**Short problem:**
List every line of the records below that contains the string "icon", treating uppercase and lowercase letters as different.

**Given data:**
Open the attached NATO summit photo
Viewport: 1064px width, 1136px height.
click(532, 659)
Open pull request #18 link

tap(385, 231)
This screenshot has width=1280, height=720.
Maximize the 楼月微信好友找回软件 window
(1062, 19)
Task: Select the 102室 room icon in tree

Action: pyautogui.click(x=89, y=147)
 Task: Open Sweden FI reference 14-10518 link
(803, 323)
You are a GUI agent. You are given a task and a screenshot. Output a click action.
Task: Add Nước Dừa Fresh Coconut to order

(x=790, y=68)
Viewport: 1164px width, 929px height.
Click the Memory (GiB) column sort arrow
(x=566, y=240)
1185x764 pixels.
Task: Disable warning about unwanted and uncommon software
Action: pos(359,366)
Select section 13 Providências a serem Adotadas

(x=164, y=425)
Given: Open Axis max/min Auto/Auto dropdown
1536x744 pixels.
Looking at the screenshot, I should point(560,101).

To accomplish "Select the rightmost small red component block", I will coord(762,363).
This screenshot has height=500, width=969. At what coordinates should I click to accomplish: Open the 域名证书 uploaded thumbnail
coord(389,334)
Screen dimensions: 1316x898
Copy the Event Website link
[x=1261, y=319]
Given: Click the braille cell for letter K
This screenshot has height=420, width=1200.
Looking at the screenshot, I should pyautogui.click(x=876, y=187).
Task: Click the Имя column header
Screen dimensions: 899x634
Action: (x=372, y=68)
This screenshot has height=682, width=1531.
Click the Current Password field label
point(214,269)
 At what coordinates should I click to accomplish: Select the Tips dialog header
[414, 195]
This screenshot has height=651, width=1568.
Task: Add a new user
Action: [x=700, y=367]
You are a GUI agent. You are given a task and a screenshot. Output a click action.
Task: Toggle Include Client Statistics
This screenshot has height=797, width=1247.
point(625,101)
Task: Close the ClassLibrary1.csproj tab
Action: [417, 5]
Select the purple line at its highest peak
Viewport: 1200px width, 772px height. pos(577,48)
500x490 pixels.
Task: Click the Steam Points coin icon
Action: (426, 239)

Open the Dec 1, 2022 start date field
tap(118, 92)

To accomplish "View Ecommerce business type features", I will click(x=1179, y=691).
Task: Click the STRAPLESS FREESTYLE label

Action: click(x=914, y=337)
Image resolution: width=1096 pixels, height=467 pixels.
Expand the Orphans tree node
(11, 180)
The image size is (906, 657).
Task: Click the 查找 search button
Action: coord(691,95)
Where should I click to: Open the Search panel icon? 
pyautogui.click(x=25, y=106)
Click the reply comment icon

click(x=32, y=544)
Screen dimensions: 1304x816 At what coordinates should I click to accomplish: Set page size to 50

**Response to this task:**
Task: Select the 102室 room icon in tree
Task: Click the Steam Points coin icon
Where should I click to: Open the Search panel icon? 
Click the reply comment icon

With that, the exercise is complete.